- **TASK TO CARRY OUT**
Put the data below into a Markdown table with the columns Row and Line, one numbered row per line and blank lines skipped. Include only the lines starting with the one containing "Click the location pin icon near us-east-1" and continuing through the one containing "tap(134, 28)".

- **TASK MATERIAL**

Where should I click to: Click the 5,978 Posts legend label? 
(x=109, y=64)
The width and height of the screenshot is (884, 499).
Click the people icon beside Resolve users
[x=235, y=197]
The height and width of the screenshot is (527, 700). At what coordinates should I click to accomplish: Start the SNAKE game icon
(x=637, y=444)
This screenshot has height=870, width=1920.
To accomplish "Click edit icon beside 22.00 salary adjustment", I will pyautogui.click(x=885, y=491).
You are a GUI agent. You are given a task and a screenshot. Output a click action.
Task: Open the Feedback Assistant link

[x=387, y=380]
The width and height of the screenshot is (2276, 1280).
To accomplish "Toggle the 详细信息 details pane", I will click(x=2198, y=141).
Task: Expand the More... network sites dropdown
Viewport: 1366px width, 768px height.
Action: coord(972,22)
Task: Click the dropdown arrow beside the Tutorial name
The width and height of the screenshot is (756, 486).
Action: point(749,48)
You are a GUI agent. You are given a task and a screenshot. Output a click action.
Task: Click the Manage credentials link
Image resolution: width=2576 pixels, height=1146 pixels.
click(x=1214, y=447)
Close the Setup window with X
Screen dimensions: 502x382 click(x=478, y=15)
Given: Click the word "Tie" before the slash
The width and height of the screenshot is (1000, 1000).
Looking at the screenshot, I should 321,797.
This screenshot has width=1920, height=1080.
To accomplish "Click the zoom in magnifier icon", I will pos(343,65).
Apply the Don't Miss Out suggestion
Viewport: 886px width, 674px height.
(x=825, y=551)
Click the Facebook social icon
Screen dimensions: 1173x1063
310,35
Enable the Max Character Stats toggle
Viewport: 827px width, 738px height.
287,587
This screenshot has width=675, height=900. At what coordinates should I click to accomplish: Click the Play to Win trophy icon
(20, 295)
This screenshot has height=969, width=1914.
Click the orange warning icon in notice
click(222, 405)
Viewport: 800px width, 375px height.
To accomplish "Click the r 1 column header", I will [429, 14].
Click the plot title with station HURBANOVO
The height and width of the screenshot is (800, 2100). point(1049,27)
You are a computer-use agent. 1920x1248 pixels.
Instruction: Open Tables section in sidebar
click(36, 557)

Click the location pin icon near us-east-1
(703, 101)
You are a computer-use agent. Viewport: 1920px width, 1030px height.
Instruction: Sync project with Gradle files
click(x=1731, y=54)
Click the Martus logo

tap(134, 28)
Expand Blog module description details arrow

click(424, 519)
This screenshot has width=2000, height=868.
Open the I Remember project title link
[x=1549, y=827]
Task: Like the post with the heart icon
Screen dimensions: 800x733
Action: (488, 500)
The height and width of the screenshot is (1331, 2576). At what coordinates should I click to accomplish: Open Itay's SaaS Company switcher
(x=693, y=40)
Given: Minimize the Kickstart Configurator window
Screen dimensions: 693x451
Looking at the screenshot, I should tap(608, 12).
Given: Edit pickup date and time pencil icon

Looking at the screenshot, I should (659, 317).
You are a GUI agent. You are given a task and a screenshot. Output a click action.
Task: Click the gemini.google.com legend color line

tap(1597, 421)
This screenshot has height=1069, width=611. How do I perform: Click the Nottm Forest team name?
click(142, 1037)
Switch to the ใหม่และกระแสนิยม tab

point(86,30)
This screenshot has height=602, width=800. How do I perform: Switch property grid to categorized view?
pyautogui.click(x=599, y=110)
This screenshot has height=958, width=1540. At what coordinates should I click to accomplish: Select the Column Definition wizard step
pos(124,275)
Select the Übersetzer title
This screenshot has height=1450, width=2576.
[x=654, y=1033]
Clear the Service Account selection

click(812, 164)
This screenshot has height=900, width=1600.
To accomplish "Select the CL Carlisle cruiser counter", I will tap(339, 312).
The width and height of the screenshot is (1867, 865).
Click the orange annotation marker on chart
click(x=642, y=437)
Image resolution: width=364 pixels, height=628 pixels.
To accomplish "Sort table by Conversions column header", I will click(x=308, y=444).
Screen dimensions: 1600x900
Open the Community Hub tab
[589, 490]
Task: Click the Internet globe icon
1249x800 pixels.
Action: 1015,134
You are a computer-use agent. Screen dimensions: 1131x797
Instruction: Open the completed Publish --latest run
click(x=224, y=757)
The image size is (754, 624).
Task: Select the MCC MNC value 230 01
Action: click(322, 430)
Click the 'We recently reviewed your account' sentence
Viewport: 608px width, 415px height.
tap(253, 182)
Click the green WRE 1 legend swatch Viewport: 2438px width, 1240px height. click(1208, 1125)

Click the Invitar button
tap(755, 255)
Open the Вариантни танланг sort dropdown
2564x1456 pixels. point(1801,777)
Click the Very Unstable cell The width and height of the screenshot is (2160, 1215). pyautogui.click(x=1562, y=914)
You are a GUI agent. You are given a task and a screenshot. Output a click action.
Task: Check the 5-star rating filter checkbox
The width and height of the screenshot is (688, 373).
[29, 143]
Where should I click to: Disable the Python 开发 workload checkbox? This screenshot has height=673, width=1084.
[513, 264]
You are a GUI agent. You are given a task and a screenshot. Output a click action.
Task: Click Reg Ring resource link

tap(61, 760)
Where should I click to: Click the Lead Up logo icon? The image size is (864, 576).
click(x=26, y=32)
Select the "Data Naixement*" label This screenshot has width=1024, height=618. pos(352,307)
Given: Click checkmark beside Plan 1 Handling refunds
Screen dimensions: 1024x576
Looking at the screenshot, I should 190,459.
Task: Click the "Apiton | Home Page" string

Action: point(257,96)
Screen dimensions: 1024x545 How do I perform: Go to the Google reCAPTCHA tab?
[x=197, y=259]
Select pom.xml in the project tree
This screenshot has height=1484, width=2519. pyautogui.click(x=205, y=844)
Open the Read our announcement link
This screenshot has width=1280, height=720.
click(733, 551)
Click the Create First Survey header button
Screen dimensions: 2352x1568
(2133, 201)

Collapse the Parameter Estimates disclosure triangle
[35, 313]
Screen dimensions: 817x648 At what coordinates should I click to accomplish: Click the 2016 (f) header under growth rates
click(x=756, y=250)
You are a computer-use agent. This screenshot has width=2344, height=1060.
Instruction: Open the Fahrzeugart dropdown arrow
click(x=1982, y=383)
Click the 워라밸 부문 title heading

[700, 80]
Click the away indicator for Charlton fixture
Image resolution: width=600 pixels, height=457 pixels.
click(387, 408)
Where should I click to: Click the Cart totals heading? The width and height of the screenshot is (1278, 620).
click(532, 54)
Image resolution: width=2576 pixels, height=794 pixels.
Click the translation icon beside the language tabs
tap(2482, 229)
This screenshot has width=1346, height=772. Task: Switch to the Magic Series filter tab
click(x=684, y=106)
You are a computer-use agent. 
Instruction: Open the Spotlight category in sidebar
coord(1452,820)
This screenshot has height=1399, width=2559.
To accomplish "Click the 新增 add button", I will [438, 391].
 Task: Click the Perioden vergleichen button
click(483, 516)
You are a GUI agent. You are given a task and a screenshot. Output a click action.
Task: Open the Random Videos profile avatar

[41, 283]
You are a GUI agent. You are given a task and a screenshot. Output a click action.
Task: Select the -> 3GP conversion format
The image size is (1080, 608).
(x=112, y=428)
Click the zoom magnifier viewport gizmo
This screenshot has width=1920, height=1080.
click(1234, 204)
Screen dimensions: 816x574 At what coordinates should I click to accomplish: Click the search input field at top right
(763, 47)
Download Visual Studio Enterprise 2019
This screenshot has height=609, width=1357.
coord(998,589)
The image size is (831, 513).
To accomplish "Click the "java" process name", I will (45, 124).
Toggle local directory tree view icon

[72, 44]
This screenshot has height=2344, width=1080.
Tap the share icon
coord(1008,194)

- **EXERCISE ANSWER**
| Row | Line |
|---|---|
| 1 | Click the location pin icon near us-east-1 |
| 2 | (703, 101) |
| 3 | You are a computer-use agent. Viewport: 1920px width, 1030px height. |
| 4 | Instruction: Sync project with Gradle files |
| 5 | click(x=1731, y=54) |
| 6 | Click the Martus logo |
| 7 | tap(134, 28) |